Le Conseil d’administration du FMI achève la quatrième revue de l’accord au titre de la FEC en faveur de la Côte d’Ivoire et approuve un décaissement de 75 millions de dollars

Communiqué de presse n° 13/494
Le 6 décembre 2013

Le Conseil d’administration du Fonds monétaire international (FMI) a achevé aujourd'hui la quatrième revue du programme économique de la Côte d’Ivoire appuyé par la facilité élargie de crédit (FEC). L'achèvement de la revue permet le décaissement immédiat d'un montant équivalant à 48,78 millions de DTS (soit 75 millions de dollars) en faveur de la Côte d’Ivoire, ce qui porte le total des décaissements au titre de l'accord à un montant équivalant à 308,94 millions de DTS (soit 475,2 millions de dollars). En outre, le Conseil d’administration a achevé les consultations au titre de l’Article IV avec la Côte d’Ivoire. Un communiqué de presse y afférent sera publié en temps utile.

Le Conseil d’administration a approuvé l’accord triennal au titre de la FEC en faveur de la Côte d’Ivoire le 4 novembre 2011 pour un montant équivalant à 390,24 millions de DTS (120 % de la quote-part du pays au FMI, voir communiqué de presse 11/399).

À l'issue des délibérations du Conseil d'administration, M. Naoyuki Shinohara, Directeur général adjoint et Président par intérim du Conseil d’administration, a publié la déclaration suivante :

«Les résultats macroéconomiques enregistrés par la Côte d'Ivoire dans le cadre du programme appuyé par le FMI ont été solides. La croissance a rebondi, sous l’effet d’une augmentation des investissements publics et du regain de la confiance des entreprises et des ménages, et l’inflation est restée modérée. De considérables progrès ont été réalisés dans le domaine des réformes structurelles. Les perspectives à moyen terme sont certes positives, mais il sera nécessaire de poursuivre la mise en œuvre de réformes et de politiques saines afin d’entretenir une forte croissance et d’améliorer les niveaux de vie, objectifs primordiaux du Plan national de développement.

«La situation budgétaire s’est sensiblement améliorée depuis 2011. Pour 2013, le déficit budgétaire devrait être inférieur au niveau programmé, en raison d’un volume de dépenses d’équipement inférieur aux prévisions. Le projet de loi de finances de 2014 repose sur des hypothèses macroéconomiques prudentes et vise à réduire davantage le déficit budgétaire tout en permettant une augmentation des dépenses d’investissement. Il faudra cependant redoubler d’efforts pour accroître la marge de manœuvre budgétaire, notamment en élargissant l’assiette fiscale et en réduisant les exonérations. L’amélioration de la gestion des finances publiques doit également rester une priorité, et une stratégie d’endettement à moyen terme s’impose pour sauvegarder la viabilité extérieure.
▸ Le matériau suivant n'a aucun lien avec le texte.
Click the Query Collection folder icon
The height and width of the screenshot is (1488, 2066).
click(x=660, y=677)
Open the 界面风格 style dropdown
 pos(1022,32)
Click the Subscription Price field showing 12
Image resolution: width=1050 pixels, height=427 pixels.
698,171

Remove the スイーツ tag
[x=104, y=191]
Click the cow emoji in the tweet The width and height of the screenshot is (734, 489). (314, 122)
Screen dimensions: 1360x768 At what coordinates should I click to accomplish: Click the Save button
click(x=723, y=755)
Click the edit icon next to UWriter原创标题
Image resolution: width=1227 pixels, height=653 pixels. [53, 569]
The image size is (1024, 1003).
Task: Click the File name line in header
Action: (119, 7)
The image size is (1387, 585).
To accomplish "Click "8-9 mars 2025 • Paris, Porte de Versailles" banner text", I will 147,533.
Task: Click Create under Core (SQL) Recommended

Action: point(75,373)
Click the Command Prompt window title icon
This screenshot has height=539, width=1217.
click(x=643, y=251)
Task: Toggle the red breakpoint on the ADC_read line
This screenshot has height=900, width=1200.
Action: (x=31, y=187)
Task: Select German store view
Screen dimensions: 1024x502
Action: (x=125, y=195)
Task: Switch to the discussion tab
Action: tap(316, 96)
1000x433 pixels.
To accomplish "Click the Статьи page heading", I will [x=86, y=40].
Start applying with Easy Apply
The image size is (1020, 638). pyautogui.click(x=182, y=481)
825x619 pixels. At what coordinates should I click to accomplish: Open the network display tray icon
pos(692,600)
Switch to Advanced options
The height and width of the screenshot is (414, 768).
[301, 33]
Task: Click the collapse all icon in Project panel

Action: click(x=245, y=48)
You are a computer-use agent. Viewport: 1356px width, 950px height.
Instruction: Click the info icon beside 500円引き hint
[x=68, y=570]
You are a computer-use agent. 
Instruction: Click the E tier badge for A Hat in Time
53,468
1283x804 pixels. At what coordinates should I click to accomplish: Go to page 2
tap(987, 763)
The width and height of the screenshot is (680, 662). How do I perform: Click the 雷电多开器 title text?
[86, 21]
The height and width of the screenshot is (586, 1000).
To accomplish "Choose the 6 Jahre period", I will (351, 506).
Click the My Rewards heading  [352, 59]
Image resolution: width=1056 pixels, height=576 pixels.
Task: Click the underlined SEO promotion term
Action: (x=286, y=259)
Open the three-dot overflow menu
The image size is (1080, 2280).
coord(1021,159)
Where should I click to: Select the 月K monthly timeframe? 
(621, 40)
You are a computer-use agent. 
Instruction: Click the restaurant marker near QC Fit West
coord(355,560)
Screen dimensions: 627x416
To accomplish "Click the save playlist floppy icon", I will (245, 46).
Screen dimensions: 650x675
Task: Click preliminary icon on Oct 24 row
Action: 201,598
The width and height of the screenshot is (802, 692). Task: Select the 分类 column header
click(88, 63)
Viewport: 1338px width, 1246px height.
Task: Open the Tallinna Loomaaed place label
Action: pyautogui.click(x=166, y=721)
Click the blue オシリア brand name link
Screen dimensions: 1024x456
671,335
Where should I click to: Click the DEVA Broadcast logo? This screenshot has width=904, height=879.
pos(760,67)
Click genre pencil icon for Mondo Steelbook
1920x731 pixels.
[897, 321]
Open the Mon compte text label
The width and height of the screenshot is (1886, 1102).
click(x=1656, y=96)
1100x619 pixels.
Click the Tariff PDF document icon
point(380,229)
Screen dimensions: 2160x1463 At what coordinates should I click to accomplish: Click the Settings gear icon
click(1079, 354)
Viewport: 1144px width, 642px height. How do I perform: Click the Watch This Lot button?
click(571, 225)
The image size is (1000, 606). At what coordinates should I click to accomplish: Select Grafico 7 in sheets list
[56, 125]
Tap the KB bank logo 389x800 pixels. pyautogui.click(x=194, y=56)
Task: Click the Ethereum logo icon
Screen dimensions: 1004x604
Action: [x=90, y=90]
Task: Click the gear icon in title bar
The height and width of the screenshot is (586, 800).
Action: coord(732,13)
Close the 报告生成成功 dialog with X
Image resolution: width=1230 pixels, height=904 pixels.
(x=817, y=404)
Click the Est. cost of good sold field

«Globalement le secteur bancaire de la Côte d’Ivoire est solide, mais il a besoin d’être renforcé pour mieux accompagner le développement économique et l’inclusion financière. De manière plus précise, des mesures sont nécessaires pour améliorer le dispositif de supervision, faciliter la gestion des liquidités bancaires et promouvoir le crédit au secteur privé.

«Les autorités ont appliqué plusieurs mesures pour améliorer la gouvernance et le climat des affaires, mais d’autres initiatives s’imposent pour renforcer le cadre légal afin de mobiliser l’investissement extérieur et l’investissement intérieur privé.»